Material provided
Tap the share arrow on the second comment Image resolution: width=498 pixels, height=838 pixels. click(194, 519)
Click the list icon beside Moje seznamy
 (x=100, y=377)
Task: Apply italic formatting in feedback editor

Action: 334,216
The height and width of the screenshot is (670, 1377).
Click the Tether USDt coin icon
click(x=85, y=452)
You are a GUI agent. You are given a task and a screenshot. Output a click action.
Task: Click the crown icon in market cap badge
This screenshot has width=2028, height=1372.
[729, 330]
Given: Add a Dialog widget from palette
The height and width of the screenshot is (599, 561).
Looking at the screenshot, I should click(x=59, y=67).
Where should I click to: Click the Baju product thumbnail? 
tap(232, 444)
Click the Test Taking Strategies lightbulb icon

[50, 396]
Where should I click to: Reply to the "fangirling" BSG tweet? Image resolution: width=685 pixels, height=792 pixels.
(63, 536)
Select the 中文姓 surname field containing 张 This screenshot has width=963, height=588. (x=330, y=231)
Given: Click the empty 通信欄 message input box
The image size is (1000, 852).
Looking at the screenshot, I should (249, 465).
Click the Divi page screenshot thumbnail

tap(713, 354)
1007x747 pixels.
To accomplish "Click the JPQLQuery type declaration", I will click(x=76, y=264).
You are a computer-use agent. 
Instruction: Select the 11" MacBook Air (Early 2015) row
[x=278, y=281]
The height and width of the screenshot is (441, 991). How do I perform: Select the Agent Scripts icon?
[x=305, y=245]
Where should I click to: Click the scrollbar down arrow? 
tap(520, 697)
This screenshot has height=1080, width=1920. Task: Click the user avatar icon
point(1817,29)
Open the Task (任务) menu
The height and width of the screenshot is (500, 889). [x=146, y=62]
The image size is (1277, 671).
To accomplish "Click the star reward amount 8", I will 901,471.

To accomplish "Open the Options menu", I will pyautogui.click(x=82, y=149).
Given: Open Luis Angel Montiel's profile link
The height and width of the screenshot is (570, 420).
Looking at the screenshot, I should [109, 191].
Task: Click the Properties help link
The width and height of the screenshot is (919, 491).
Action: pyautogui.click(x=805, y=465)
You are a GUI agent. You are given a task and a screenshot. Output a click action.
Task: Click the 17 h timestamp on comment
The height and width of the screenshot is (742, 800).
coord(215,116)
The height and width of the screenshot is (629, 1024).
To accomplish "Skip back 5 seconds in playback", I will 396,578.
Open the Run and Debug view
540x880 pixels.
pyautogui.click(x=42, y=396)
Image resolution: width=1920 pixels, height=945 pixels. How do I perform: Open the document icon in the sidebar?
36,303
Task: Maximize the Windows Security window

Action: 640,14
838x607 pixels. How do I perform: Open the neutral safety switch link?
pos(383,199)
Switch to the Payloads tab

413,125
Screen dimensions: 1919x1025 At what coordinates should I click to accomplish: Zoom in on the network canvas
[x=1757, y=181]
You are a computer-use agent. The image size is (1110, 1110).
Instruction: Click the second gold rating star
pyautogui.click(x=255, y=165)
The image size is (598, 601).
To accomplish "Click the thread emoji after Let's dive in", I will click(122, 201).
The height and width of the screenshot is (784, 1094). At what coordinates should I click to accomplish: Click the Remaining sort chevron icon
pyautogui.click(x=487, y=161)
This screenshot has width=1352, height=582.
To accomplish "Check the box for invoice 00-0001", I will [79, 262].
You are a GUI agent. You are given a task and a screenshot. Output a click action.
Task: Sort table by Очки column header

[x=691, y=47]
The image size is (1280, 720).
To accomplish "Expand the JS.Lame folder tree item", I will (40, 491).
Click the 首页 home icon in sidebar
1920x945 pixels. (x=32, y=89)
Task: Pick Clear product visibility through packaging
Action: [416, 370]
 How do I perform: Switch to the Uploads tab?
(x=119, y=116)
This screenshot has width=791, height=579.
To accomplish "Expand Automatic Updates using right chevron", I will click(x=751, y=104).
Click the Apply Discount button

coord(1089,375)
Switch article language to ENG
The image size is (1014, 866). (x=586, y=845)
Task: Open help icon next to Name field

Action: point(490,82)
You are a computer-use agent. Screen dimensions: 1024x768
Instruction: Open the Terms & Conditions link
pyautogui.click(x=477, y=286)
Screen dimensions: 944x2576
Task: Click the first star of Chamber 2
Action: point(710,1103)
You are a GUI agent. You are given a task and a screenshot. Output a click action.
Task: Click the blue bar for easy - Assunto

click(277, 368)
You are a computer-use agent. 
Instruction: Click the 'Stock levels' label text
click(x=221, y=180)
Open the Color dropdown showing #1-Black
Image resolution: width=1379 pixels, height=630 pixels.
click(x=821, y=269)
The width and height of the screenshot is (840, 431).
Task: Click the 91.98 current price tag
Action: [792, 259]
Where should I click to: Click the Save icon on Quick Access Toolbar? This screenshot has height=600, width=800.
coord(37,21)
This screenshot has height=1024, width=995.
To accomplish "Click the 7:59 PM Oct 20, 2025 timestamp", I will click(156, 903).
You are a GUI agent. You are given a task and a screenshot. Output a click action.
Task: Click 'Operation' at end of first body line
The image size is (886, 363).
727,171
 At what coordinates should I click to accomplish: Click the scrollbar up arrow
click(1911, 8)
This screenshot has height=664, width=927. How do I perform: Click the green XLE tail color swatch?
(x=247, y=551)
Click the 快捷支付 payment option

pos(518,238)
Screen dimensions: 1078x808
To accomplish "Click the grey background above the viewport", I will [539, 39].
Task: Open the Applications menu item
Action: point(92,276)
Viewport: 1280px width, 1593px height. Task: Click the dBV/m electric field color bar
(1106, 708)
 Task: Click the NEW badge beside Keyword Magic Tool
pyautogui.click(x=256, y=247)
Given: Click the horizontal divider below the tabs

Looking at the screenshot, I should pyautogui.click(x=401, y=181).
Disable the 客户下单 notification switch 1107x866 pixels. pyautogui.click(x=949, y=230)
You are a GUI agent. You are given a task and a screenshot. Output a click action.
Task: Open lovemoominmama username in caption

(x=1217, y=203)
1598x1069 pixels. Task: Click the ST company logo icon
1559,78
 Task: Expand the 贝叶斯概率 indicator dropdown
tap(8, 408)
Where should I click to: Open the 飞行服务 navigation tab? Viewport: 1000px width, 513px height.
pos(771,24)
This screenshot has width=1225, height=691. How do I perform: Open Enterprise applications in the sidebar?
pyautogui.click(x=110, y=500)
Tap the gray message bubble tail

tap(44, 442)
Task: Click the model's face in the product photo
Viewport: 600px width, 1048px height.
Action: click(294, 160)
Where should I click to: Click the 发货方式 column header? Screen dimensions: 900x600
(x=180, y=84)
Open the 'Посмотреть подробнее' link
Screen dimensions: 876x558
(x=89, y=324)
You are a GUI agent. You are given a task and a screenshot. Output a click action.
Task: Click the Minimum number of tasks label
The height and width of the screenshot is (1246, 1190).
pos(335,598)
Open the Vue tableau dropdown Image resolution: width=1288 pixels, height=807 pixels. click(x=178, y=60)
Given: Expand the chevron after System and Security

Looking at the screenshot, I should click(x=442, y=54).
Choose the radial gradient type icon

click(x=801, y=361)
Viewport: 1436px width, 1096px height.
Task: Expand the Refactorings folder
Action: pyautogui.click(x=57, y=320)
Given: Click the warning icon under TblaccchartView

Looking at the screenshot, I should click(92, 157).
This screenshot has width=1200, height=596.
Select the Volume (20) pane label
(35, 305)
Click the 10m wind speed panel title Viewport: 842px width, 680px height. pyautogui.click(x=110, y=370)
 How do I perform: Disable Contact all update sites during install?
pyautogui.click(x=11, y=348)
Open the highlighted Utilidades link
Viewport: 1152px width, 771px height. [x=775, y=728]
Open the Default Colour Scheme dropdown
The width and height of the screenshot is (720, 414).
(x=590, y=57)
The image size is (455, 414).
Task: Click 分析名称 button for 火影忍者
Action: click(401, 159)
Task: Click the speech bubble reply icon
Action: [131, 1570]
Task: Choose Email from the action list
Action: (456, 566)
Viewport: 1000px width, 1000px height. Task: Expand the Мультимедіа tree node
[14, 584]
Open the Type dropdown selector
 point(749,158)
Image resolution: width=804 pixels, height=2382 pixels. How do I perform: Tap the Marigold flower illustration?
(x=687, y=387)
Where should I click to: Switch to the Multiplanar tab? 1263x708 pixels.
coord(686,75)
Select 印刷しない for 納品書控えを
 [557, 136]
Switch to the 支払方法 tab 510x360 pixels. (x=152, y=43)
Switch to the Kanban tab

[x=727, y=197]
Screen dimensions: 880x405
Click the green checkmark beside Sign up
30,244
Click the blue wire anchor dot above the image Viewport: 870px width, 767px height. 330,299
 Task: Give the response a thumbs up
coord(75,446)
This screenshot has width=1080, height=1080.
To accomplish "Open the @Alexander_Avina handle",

Try it
Find each line in the records that includes the word "comment". Report the total and nothing more.

The completed task
2